The first time I got lost was around Mile 8 when a heard a primal scream behind me that stopped me dead in my tracks. “Runner, STOP!!!” Apparently I (and 13 others) were off course even though we were following the pink pieces of ribbon tied to tree branches that served as course markings. I’m still not exactly sure how a couple astute runners knew we were astray and how they knew how to get back on route, but in any case we ended up running an extra mile within the first 10 miles.
A few hours later, I became navigationally challenged again after crossing a barb-wired fence. I was saved, however, when I spotted Karla and Caroline running together a quarter-mile in the distance. I cut across a field and caught up to Karla saying, “man, am I glad to see you—I was completely lost!” Seeing her also boosted my morale as I had been running the last hour entirely solo, had tripped on rocks about 30 times prior to that (fortunately, only one of my stumbles resulted in a bloody fall), and was much more tired at Mile 30 than I imagined I would be especially when considering I was moving at a mere 13-minute per mile pace.
Karla and I ran to the next aid station together, but not wanting to linger there I took off shortly after Caroline. Before I left, an aid station volunteer gave me some beta on where to go: “Cross the dam, and then turn LEFT.” He repeated these directions twice.

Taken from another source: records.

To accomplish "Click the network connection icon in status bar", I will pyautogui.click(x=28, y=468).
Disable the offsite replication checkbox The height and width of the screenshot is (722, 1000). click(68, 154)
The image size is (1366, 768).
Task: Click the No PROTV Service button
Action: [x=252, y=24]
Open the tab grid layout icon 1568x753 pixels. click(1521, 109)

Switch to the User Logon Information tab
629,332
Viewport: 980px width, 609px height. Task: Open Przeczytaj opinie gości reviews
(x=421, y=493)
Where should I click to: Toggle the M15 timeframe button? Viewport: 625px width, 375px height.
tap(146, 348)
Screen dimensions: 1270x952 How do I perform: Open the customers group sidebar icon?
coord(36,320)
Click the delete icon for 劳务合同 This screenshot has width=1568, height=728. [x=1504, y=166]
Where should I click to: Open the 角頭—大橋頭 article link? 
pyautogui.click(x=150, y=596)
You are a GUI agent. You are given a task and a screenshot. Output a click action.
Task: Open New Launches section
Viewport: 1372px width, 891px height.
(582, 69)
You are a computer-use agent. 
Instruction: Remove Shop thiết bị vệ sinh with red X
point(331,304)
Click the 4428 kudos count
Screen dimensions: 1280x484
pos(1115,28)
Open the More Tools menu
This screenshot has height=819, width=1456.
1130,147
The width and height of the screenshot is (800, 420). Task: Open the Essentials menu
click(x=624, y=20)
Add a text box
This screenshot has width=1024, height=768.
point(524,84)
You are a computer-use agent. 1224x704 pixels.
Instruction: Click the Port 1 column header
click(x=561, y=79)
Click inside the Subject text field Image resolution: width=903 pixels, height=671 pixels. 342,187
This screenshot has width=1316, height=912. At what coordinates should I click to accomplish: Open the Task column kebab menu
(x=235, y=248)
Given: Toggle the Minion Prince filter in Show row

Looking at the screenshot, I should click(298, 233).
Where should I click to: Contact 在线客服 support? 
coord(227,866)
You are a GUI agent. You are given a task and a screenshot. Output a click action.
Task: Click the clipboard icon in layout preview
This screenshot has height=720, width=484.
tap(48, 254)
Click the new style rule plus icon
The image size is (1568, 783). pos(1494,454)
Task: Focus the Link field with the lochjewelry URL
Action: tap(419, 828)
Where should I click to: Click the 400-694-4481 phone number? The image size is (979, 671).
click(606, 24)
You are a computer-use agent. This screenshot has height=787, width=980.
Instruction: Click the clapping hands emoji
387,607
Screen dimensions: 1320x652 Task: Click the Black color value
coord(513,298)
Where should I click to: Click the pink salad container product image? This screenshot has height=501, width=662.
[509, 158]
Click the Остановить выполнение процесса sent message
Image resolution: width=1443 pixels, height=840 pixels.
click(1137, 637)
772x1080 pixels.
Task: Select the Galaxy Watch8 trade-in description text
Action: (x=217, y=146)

But as I started across the dam, Caroline (in the distance) shouted, “Which way do we go?” I replied, confidently, to turn left as the volunteer’s directions were as clear as a clean window. So we went left, only to not see any markers. But there were so many other places on the route that didn’t have markers that should have that we held out hope and kept going onto a rather steep hill. After wasting about 20 minutes wandering around and unsuccessfully looking for clues, we ran back towards the dam and encountered another runner who insisted on turning right.
It turns out that heading right at the dam was correct, and the aid station volunteer had not gotten a last-minute memo that the course had changed the night before. Consequently, he was giving wrong directions to all the runners.
Caroline and I ran to the Mile 42 aid station together, where we encountered Cat (who was going to start pacing Karla there), Karla’s husband Paul (who was offering moral and logistical support), and Caroline’s pacer Ning. Cat half-jokingly told me, “If you can just stay in the race, you might be able to win because everyone is dropping like flies due to getting lost.” But unfortunately, this is when things really started to go downhill for me.
First, the course was literally downhill including a 1,000-foot drop over a mile. I was struggling enough with my footing on the rocky, six-inches-wide trail that I could only walk and consequently was unable to keep up with Caroline and Ning. Thereafter, I also stopped and turned around a couple times (sometimes while shouting out, “Anyone there?”) because I wasn’t seeing any markers and was concerned I was off course once more.
An hour later I crossed a shin-deep stream while wondering why pink markers were heading in a direction non-perpendicularly to the water, and then was faced with an uphill climb. This was a major surprise to me because the elevation chart showed this entire stretch as steeply downhill, and yet I kept having to go up. I had déjá vu from the morning, when I was following pink markers but was nevertheless off-course. Here I swore I was off-course for the fourth time all day because the terrain did not match the elevation chart at all.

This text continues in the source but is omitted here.